Community Health Centers: On the Front Lines of Obamacare

Community Health Centers provide services to more than 21 million Americans each year. Once more people have health insurance, that number will grow.

Nurse with young patients in a hospital waiting room

The chief reason for the expansion: If millions of Americans join the health insurance rolls, they'll need somewhere to go to get care. "As people become insured, we have to make sure they have a place to access health services," Macrae says.
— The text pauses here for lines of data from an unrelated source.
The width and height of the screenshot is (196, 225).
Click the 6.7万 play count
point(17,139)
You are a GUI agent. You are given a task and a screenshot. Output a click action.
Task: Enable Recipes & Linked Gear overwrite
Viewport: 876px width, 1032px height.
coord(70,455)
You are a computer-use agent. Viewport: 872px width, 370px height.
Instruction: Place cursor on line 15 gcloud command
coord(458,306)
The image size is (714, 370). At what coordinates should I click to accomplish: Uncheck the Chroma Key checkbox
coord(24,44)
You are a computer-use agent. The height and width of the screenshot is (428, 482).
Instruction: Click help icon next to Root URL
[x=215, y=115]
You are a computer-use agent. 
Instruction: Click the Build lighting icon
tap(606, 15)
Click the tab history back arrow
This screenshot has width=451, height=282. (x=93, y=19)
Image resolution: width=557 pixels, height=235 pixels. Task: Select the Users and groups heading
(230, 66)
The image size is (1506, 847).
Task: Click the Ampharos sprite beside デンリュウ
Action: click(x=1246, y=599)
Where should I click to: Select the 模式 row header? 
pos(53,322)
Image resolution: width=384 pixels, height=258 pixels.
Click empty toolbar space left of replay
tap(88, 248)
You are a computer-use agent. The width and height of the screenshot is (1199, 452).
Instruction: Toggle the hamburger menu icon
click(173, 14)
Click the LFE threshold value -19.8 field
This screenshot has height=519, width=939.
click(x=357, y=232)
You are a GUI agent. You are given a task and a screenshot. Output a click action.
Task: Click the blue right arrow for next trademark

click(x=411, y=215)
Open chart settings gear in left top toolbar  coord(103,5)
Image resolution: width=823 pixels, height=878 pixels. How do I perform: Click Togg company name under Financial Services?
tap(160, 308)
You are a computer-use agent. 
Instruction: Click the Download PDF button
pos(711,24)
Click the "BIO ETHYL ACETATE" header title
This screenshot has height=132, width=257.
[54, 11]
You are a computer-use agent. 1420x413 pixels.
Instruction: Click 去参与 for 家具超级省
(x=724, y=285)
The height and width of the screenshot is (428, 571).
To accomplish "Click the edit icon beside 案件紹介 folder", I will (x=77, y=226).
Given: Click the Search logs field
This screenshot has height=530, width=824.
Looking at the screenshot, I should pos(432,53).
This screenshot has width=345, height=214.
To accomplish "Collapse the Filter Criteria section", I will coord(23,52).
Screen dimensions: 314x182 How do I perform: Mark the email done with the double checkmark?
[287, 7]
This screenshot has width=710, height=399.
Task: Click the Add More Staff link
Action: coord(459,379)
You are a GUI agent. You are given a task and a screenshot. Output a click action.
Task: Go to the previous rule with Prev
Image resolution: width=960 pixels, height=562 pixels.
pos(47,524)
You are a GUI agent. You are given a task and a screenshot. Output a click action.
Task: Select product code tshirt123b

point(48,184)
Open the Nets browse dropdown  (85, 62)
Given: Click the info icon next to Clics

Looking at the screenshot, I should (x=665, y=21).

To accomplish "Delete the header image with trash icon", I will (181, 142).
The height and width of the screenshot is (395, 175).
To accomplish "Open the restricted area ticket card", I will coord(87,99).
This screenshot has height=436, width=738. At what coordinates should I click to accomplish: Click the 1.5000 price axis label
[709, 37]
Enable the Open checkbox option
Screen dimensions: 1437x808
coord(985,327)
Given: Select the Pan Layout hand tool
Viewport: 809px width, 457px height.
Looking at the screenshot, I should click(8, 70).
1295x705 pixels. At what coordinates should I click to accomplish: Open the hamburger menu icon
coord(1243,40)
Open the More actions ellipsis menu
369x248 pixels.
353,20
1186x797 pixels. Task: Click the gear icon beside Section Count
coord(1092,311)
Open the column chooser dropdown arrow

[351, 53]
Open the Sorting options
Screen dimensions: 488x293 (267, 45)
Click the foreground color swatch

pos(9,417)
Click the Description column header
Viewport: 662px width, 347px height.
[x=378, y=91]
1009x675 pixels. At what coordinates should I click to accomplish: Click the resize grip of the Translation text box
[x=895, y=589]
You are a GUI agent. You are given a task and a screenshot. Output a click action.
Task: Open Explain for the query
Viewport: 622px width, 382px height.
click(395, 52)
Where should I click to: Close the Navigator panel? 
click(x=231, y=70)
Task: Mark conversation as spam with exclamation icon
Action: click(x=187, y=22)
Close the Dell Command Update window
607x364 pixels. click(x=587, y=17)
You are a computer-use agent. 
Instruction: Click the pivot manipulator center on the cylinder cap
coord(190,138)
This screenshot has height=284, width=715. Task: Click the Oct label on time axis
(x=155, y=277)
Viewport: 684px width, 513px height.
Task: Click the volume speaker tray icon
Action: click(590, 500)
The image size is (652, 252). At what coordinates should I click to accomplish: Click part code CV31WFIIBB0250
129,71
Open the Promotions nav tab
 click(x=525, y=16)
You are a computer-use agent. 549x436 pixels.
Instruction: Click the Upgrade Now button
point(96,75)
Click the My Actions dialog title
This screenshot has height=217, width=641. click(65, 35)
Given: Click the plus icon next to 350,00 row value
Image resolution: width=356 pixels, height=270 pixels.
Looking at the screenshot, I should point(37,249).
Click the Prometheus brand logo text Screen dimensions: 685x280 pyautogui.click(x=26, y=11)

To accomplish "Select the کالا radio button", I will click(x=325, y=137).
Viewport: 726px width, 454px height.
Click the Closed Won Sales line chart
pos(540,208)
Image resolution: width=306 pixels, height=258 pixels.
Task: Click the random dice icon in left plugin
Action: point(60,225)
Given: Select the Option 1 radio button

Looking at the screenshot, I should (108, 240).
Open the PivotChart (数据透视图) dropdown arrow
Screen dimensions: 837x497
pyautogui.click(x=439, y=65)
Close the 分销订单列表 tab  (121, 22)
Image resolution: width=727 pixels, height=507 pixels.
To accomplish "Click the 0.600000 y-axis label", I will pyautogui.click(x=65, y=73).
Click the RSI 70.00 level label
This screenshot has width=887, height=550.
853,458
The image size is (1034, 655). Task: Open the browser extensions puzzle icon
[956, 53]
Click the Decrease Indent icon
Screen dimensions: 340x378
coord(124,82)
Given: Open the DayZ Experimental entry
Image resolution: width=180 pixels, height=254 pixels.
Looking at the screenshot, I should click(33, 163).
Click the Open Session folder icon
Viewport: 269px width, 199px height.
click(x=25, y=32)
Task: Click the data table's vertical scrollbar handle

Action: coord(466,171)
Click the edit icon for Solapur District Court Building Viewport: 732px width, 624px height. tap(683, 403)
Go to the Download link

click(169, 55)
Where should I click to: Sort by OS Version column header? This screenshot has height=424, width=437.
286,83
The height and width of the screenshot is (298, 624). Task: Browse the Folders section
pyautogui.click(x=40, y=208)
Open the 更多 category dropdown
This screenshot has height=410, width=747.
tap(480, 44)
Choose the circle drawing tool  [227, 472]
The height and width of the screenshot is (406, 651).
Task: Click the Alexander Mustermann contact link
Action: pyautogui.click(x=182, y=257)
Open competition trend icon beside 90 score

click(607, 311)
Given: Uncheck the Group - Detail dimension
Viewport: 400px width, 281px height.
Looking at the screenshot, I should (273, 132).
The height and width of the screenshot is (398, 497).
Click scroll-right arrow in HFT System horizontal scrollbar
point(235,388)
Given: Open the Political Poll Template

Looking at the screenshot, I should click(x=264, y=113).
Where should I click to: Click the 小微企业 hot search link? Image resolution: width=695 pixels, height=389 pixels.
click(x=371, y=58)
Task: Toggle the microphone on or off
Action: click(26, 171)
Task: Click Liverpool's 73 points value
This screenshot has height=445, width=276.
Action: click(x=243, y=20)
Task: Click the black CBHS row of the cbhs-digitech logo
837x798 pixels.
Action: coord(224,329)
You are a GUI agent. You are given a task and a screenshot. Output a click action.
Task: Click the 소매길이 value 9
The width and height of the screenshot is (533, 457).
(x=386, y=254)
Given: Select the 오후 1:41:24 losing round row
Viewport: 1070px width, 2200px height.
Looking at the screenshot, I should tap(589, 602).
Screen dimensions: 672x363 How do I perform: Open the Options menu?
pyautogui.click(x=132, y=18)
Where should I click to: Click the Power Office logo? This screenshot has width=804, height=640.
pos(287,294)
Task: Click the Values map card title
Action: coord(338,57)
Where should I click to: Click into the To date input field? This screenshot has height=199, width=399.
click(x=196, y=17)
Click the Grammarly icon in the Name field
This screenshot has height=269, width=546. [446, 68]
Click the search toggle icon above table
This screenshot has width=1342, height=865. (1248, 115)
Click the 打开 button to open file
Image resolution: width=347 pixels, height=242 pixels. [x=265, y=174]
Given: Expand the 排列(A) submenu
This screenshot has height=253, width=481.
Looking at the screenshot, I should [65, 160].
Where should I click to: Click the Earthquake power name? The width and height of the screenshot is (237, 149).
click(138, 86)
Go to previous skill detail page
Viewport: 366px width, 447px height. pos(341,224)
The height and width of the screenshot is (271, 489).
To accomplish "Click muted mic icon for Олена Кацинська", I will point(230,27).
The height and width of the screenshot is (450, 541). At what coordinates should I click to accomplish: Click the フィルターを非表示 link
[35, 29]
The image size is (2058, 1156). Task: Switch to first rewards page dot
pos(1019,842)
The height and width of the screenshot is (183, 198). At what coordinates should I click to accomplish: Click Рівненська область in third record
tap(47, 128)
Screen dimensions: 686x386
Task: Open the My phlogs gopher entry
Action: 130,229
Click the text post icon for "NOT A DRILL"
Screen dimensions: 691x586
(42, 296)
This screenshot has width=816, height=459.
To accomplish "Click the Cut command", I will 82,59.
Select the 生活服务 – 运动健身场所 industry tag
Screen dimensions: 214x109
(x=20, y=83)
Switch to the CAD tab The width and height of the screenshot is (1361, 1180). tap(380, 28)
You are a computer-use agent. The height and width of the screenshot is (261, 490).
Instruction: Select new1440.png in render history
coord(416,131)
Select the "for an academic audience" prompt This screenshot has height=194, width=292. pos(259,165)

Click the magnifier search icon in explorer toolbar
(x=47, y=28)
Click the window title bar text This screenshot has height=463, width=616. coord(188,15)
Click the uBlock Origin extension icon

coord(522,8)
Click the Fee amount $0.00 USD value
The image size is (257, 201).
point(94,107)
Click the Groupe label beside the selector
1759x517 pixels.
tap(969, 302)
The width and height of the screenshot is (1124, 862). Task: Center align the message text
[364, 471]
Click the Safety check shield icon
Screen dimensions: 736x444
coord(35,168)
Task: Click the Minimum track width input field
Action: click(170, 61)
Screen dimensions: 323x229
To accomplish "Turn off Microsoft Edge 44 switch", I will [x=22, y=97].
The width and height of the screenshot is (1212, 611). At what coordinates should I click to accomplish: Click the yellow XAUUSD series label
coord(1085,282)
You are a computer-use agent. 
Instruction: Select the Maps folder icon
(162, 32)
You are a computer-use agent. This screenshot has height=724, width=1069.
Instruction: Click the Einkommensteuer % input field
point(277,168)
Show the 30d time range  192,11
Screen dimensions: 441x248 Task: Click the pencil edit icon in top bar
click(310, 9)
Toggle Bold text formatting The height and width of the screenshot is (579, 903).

This was the experience in Massachusetts, which was famously on the vanguard of health reform when then-Governor Mitt Romney enacted the new law -- An Act Providing Access to Affordable, Quality, Accountable Health Care -- in 2006. One study found that the number of patients receiving care at community health centers grew 31 percent after Massachusetts implemented its health reform program. "Most safety-net patients do not view these facilities as providers of last resort; rather, they prefer the types of care that are offered there," the study authors wrote.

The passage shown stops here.